Giannis Antetokounmpos's MVP-caliber year has led the Milwaukee Bucks to the NBA's best record. Is the team around him good enough to get past the Raptors, Sixers and Celtics? Could the Greek Freak (pictured) trouble the Warriors in a potential Finals matchup? Courtesy of Keith Allison via Wikimedia Commons

The NBA regular season is finally over. Let me repeat that: THE NBA REGULAR SEASON IS FINALLY, MERCIFULLY, THANK GODIDLY OVER! NBA fans such as myself are stumbling out of the never-ending desert that is the final month or two of the 82-game season, starving, parched, baked by the sun (My camel died weeks ago).

On Saturday, however, we’ll arrive at the promised land that is the NBA playoffs. We’ll fall into the waiting arms of compelling matchups and games with actual stakes, crying out for rest and sustenance. “Slow down! Slow down!” the nurse will implore as I guzzle playoff basketball through cracked lips.

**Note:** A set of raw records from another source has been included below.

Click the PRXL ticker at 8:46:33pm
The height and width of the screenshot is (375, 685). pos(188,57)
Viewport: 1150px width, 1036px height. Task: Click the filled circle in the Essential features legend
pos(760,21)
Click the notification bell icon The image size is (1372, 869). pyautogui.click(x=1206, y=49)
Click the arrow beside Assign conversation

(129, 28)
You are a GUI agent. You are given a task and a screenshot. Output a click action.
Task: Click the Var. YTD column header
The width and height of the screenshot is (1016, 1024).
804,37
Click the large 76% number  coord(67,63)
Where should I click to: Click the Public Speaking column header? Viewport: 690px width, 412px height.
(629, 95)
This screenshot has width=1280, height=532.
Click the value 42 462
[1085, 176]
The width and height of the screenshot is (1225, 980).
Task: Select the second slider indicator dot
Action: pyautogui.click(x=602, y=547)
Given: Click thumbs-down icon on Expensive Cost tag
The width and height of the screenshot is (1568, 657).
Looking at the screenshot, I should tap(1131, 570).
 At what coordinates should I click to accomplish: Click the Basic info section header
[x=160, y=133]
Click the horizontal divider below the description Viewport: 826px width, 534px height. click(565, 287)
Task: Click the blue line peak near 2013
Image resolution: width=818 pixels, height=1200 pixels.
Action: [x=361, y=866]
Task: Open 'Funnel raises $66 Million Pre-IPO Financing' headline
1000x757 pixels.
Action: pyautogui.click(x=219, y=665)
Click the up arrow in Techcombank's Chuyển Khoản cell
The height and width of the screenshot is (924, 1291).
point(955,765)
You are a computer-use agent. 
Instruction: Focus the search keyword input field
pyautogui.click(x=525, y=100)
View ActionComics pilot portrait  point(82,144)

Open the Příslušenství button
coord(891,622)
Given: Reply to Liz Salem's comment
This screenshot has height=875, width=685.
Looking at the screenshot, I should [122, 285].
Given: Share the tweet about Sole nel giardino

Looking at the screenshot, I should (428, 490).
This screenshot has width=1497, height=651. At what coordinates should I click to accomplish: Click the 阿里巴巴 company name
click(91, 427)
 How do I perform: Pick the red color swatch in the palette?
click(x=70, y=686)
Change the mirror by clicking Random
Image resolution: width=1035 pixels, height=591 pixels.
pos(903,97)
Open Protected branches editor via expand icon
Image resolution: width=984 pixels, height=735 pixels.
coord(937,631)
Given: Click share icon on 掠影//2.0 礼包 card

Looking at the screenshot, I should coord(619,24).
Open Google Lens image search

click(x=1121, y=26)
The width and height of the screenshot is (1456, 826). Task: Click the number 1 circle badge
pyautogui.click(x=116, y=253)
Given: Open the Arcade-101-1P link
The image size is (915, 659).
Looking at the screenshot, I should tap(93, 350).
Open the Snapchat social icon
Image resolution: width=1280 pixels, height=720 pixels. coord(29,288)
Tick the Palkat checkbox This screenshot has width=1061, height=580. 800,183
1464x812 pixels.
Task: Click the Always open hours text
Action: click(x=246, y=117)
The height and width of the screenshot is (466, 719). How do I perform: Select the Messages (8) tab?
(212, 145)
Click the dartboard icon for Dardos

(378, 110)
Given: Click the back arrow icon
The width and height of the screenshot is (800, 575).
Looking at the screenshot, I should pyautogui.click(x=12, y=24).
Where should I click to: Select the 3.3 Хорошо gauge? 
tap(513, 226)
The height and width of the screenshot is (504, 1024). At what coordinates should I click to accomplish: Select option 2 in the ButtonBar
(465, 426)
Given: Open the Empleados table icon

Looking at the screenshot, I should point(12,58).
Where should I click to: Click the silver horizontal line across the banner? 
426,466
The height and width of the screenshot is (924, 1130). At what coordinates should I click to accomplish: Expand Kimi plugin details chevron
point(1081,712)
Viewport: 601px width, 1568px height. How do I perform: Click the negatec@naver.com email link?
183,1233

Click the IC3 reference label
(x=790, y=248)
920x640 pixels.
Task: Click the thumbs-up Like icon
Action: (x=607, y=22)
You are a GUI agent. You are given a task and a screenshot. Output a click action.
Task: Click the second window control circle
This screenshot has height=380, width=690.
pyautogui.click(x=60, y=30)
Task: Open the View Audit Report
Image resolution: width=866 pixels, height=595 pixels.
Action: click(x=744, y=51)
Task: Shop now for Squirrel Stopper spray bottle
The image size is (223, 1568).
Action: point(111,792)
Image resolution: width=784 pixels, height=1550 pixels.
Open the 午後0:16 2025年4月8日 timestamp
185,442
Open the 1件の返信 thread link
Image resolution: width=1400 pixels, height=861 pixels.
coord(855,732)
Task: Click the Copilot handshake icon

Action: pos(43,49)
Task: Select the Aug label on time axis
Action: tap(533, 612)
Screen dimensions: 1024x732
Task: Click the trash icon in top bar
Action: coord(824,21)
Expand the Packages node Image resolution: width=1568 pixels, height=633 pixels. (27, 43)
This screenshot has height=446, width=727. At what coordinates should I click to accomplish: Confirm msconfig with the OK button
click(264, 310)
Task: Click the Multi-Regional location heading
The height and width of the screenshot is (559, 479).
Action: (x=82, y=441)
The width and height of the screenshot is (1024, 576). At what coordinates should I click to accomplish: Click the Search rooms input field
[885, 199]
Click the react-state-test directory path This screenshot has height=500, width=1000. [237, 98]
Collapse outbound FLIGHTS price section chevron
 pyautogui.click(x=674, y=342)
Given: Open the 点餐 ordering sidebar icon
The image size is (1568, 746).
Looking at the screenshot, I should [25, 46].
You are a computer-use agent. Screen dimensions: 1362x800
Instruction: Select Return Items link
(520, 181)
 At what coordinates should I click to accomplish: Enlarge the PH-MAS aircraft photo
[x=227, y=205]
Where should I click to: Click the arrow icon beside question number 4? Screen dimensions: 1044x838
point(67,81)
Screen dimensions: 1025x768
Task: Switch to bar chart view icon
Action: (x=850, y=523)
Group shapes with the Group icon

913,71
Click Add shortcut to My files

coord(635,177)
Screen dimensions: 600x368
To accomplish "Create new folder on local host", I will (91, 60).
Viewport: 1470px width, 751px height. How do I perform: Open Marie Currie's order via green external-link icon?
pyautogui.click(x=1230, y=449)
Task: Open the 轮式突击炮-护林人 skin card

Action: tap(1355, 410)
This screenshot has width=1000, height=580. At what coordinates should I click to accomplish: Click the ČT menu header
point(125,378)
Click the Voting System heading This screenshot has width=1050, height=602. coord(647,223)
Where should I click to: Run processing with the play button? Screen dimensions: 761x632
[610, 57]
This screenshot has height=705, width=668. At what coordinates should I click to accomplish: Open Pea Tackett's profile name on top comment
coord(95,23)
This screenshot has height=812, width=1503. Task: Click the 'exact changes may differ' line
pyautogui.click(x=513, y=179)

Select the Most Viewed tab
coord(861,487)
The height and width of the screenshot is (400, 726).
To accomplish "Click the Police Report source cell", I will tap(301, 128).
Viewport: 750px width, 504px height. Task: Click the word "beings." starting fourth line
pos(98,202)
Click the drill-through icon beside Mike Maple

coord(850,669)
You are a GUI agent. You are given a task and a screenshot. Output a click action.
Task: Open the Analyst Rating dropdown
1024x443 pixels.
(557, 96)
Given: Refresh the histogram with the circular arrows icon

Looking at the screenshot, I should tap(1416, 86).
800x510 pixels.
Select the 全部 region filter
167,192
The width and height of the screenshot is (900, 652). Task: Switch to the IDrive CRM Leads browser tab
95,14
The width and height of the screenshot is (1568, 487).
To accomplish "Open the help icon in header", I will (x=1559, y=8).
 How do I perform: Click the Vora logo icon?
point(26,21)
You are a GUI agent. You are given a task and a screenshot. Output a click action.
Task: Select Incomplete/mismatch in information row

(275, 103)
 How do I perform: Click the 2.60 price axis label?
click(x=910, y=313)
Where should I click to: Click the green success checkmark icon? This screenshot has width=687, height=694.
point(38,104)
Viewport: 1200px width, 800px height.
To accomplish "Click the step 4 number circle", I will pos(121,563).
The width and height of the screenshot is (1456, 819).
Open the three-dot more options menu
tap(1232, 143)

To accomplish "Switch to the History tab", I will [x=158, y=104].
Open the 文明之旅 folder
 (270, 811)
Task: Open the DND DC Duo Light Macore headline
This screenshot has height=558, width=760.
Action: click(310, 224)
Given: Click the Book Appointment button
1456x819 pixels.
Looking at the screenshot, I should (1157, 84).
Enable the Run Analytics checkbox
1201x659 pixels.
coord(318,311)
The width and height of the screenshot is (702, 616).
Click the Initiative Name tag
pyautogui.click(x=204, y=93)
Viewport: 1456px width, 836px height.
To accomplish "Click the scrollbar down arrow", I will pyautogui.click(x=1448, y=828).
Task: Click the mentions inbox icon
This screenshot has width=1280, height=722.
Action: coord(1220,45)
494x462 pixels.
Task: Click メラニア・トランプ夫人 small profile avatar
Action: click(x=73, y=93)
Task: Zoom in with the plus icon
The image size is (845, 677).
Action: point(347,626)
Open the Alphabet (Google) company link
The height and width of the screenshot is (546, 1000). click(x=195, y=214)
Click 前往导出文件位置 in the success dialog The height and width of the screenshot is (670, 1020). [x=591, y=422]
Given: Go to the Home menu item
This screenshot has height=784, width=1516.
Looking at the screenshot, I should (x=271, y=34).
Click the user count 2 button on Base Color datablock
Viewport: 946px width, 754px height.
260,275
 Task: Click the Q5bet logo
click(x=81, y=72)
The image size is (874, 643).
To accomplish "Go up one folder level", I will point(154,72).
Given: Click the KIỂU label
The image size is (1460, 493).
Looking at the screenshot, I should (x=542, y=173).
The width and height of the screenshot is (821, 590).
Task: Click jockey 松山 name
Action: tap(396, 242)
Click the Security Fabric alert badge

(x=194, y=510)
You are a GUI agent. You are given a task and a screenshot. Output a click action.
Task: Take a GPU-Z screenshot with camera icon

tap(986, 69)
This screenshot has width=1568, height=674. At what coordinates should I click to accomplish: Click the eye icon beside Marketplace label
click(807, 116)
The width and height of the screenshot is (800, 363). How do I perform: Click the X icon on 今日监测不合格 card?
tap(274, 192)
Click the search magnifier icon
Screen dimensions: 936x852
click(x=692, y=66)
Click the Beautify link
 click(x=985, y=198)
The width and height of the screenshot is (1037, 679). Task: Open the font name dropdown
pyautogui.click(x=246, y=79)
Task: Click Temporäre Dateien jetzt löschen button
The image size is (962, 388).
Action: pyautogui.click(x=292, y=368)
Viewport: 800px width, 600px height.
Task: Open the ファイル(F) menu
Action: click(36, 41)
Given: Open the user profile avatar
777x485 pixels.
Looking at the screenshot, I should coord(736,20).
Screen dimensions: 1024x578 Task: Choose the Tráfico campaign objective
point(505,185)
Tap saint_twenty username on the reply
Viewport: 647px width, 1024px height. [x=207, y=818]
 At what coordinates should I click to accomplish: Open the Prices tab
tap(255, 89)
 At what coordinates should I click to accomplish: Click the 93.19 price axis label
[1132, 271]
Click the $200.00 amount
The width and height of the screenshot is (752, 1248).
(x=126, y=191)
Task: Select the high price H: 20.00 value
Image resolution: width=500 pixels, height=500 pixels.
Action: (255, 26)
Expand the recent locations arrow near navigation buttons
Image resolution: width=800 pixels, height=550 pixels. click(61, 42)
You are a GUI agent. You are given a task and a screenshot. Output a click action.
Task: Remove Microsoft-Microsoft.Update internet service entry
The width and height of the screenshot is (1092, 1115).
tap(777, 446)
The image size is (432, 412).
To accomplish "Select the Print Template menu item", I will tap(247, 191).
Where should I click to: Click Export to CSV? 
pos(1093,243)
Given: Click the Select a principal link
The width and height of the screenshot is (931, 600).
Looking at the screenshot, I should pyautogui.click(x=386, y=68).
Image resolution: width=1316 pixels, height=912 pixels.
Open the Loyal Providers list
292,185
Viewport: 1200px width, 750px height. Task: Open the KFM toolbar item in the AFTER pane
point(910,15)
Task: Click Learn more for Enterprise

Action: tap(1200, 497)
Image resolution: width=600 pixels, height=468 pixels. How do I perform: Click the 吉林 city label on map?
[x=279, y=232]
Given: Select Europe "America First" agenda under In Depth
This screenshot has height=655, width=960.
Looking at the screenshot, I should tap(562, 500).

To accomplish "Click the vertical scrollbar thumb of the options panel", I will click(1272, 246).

No, seriously, the NBA regular season is waaayyy too long. Eighty-two games is just obscene. Results stop mattering, star players sit out marquee matchups and the Bulls trot out a starting five of Robin Lopez, Ryan Arcidiacono, Wayne Selden, Shaquille Henderson and Timothe Luwawu-Cabarrot (I’m sorry, I should have given a NSFW warning before that sentence).

I suppose one could argue that the marathon season makes the arrival of the playoffs all the sweeter. Maybe the playoffs will taste better through cracked lips. I’m not sure.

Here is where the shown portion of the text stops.